<<<<

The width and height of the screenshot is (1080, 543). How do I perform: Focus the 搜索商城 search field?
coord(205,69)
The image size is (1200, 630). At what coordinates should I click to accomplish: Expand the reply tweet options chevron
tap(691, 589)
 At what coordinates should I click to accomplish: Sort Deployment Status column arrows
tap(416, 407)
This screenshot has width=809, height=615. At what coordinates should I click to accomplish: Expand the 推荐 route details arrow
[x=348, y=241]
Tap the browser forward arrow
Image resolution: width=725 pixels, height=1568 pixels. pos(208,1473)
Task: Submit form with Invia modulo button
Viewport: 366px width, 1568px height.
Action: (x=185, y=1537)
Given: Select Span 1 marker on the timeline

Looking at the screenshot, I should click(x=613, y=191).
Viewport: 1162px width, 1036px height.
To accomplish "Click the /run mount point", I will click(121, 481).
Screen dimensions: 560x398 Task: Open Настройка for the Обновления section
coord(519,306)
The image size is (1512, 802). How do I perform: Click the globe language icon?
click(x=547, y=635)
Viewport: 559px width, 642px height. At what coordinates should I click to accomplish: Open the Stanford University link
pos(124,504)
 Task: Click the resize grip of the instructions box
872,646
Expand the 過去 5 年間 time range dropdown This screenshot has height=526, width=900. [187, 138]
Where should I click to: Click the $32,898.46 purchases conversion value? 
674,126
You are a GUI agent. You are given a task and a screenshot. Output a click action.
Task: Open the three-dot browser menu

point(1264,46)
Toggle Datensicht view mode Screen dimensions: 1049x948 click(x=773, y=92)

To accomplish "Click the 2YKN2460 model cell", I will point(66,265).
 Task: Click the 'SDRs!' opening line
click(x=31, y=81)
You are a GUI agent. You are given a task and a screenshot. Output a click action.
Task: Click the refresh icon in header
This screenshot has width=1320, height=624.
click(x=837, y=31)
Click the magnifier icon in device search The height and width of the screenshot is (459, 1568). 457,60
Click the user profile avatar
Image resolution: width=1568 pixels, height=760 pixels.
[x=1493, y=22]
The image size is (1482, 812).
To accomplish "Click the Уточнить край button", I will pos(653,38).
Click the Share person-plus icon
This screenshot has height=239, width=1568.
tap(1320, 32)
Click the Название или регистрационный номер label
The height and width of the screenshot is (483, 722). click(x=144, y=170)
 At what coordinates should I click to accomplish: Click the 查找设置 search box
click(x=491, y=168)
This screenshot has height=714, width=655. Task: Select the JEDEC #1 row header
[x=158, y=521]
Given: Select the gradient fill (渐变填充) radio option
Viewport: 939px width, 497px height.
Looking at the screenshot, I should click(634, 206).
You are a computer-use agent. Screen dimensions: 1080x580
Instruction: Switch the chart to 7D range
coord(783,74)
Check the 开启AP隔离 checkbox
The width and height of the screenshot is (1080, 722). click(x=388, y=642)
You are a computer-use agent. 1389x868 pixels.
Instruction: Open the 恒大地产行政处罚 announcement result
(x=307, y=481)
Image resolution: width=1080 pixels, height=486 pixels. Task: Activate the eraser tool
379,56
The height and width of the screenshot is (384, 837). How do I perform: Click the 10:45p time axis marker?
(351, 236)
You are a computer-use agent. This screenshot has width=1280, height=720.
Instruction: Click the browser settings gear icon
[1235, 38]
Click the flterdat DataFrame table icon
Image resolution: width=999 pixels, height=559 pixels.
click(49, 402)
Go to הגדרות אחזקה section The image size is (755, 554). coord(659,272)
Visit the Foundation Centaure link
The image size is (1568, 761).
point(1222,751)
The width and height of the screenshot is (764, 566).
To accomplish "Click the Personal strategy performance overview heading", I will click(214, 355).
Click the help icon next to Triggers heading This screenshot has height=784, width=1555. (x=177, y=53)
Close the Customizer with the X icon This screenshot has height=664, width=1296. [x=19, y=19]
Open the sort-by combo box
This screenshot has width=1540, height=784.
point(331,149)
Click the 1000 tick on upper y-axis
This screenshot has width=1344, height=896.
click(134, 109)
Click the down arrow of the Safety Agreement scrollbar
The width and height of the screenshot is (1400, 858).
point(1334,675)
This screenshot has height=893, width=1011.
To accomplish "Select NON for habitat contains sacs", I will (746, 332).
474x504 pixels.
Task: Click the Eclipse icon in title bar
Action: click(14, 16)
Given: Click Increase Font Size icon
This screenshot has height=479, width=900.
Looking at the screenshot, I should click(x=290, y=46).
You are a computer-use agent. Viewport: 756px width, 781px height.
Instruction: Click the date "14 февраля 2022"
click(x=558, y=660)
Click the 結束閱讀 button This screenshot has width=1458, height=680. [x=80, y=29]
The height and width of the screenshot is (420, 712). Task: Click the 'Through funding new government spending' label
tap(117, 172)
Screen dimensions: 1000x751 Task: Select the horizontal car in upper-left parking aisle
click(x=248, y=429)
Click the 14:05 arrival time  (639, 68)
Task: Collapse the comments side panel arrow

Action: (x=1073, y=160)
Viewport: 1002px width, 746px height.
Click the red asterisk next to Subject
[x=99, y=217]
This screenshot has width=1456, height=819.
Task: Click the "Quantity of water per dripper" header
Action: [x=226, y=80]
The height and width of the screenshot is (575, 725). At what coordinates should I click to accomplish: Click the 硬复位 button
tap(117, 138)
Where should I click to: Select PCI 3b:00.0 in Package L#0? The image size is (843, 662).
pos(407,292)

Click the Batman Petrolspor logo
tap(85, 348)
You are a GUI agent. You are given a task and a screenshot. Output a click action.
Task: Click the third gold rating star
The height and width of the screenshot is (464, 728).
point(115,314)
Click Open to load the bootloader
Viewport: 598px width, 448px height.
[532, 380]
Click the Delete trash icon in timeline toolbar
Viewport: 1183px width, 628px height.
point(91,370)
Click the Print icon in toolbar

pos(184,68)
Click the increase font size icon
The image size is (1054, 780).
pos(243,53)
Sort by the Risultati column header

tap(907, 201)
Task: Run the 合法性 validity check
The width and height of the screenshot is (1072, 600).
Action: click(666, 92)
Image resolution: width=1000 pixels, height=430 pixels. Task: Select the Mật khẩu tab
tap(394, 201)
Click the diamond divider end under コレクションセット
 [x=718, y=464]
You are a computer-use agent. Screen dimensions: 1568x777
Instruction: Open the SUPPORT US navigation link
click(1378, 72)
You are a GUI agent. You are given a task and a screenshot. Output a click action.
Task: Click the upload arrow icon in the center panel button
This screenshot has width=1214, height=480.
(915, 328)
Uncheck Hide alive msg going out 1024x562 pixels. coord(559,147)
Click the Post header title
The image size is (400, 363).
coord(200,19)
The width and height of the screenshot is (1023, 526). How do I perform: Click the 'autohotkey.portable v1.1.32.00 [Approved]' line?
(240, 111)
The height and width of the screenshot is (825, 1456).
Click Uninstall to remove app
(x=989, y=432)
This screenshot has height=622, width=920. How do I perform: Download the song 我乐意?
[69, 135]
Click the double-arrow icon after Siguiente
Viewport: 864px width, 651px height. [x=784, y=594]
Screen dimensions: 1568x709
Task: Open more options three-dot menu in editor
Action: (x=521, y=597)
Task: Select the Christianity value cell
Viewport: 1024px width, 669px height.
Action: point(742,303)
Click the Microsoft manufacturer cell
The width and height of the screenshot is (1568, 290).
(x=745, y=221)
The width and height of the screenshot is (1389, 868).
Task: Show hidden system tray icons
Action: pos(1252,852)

>>>>

■ Work required ■
Every entry should be retyped exactly as shown.

■ Answer to this problem ■
The width and height of the screenshot is (1080, 543). How do I perform: Focus the 搜索商城 search field?
coord(205,69)
The image size is (1200, 630). At what coordinates should I click to accomplish: Expand the reply tweet options chevron
tap(691, 589)
 At what coordinates should I click to accomplish: Sort Deployment Status column arrows
tap(416, 407)
This screenshot has width=809, height=615. At what coordinates should I click to accomplish: Expand the 推荐 route details arrow
[x=348, y=241]
Tap the browser forward arrow
Image resolution: width=725 pixels, height=1568 pixels. pos(208,1473)
Task: Submit form with Invia modulo button
Viewport: 366px width, 1568px height.
Action: (x=185, y=1537)
Given: Select Span 1 marker on the timeline

Looking at the screenshot, I should click(x=613, y=191).
Viewport: 1162px width, 1036px height.
To accomplish "Click the /run mount point", I will click(121, 481).
Screen dimensions: 560x398 Task: Open Настройка for the Обновления section
coord(519,306)
The image size is (1512, 802). How do I perform: Click the globe language icon?
click(x=547, y=635)
Viewport: 559px width, 642px height. At what coordinates should I click to accomplish: Open the Stanford University link
pos(124,504)
 Task: Click the resize grip of the instructions box
872,646
Expand the 過去 5 年間 time range dropdown This screenshot has height=526, width=900. [187, 138]
Where should I click to: Click the $32,898.46 purchases conversion value? 
674,126
You are a GUI agent. You are given a task and a screenshot. Output a click action.
Task: Open the three-dot browser menu

point(1264,46)
Toggle Datensicht view mode Screen dimensions: 1049x948 click(x=773, y=92)

To accomplish "Click the 2YKN2460 model cell", I will point(66,265).
 Task: Click the 'SDRs!' opening line
click(x=31, y=81)
You are a GUI agent. You are given a task and a screenshot. Output a click action.
Task: Click the refresh icon in header
This screenshot has width=1320, height=624.
click(x=837, y=31)
Click the magnifier icon in device search The height and width of the screenshot is (459, 1568). 457,60
Click the user profile avatar
Image resolution: width=1568 pixels, height=760 pixels.
[x=1493, y=22]
The image size is (1482, 812).
To accomplish "Click the Уточнить край button", I will pos(653,38).
Click the Share person-plus icon
This screenshot has height=239, width=1568.
tap(1320, 32)
Click the Название или регистрационный номер label
The height and width of the screenshot is (483, 722). click(x=144, y=170)
 At what coordinates should I click to accomplish: Click the 查找设置 search box
click(x=491, y=168)
This screenshot has height=714, width=655. Task: Select the JEDEC #1 row header
[x=158, y=521]
Given: Select the gradient fill (渐变填充) radio option
Viewport: 939px width, 497px height.
Looking at the screenshot, I should click(634, 206).
You are a computer-use agent. Screen dimensions: 1080x580
Instruction: Switch the chart to 7D range
coord(783,74)
Check the 开启AP隔离 checkbox
The width and height of the screenshot is (1080, 722). click(x=388, y=642)
You are a computer-use agent. 1389x868 pixels.
Instruction: Open the 恒大地产行政处罚 announcement result
(x=307, y=481)
Image resolution: width=1080 pixels, height=486 pixels. Task: Activate the eraser tool
379,56
The height and width of the screenshot is (384, 837). How do I perform: Click the 10:45p time axis marker?
(351, 236)
You are a computer-use agent. This screenshot has width=1280, height=720.
Instruction: Click the browser settings gear icon
[1235, 38]
Click the flterdat DataFrame table icon
Image resolution: width=999 pixels, height=559 pixels.
click(49, 402)
Go to הגדרות אחזקה section The image size is (755, 554). coord(659,272)
Visit the Foundation Centaure link
The image size is (1568, 761).
point(1222,751)
The width and height of the screenshot is (764, 566).
To accomplish "Click the Personal strategy performance overview heading", I will click(214, 355).
Click the help icon next to Triggers heading This screenshot has height=784, width=1555. (x=177, y=53)
Close the Customizer with the X icon This screenshot has height=664, width=1296. [x=19, y=19]
Open the sort-by combo box
This screenshot has width=1540, height=784.
point(331,149)
Click the 1000 tick on upper y-axis
This screenshot has width=1344, height=896.
click(134, 109)
Click the down arrow of the Safety Agreement scrollbar
The width and height of the screenshot is (1400, 858).
point(1334,675)
This screenshot has height=893, width=1011.
To accomplish "Select NON for habitat contains sacs", I will (746, 332).
474x504 pixels.
Task: Click the Eclipse icon in title bar
Action: click(14, 16)
Given: Click Increase Font Size icon
This screenshot has height=479, width=900.
Looking at the screenshot, I should click(x=290, y=46).
You are a computer-use agent. Viewport: 756px width, 781px height.
Instruction: Click the date "14 февраля 2022"
click(x=558, y=660)
Click the 結束閱讀 button This screenshot has width=1458, height=680. [x=80, y=29]
The height and width of the screenshot is (420, 712). Task: Click the 'Through funding new government spending' label
tap(117, 172)
Screen dimensions: 1000x751 Task: Select the horizontal car in upper-left parking aisle
click(x=248, y=429)
Click the 14:05 arrival time  (639, 68)
Task: Collapse the comments side panel arrow

Action: (x=1073, y=160)
Viewport: 1002px width, 746px height.
Click the red asterisk next to Subject
[x=99, y=217]
This screenshot has width=1456, height=819.
Task: Click the "Quantity of water per dripper" header
Action: [x=226, y=80]
The height and width of the screenshot is (575, 725). At what coordinates should I click to accomplish: Click the 硬复位 button
tap(117, 138)
Where should I click to: Select PCI 3b:00.0 in Package L#0? The image size is (843, 662).
pos(407,292)

Click the Batman Petrolspor logo
tap(85, 348)
You are a GUI agent. You are given a task and a screenshot. Output a click action.
Task: Click the third gold rating star
The height and width of the screenshot is (464, 728).
point(115,314)
Click Open to load the bootloader
Viewport: 598px width, 448px height.
[532, 380]
Click the Delete trash icon in timeline toolbar
Viewport: 1183px width, 628px height.
point(91,370)
Click the Print icon in toolbar

pos(184,68)
Click the increase font size icon
The image size is (1054, 780).
pos(243,53)
Sort by the Risultati column header

tap(907, 201)
Task: Run the 合法性 validity check
The width and height of the screenshot is (1072, 600).
Action: click(666, 92)
Image resolution: width=1000 pixels, height=430 pixels. Task: Select the Mật khẩu tab
tap(394, 201)
Click the diamond divider end under コレクションセット
 [x=718, y=464]
You are a computer-use agent. Screen dimensions: 1568x777
Instruction: Open the SUPPORT US navigation link
click(1378, 72)
You are a GUI agent. You are given a task and a screenshot. Output a click action.
Task: Click the upload arrow icon in the center panel button
This screenshot has width=1214, height=480.
(915, 328)
Uncheck Hide alive msg going out 1024x562 pixels. coord(559,147)
Click the Post header title
The image size is (400, 363).
coord(200,19)
The width and height of the screenshot is (1023, 526). How do I perform: Click the 'autohotkey.portable v1.1.32.00 [Approved]' line?
(240, 111)
The height and width of the screenshot is (825, 1456).
Click Uninstall to remove app
(x=989, y=432)
This screenshot has height=622, width=920. How do I perform: Download the song 我乐意?
[69, 135]
Click the double-arrow icon after Siguiente
Viewport: 864px width, 651px height. [x=784, y=594]
Screen dimensions: 1568x709
Task: Open more options three-dot menu in editor
Action: (x=521, y=597)
Task: Select the Christianity value cell
Viewport: 1024px width, 669px height.
Action: point(742,303)
Click the Microsoft manufacturer cell
The width and height of the screenshot is (1568, 290).
(x=745, y=221)
The width and height of the screenshot is (1389, 868).
Task: Show hidden system tray icons
Action: pos(1252,852)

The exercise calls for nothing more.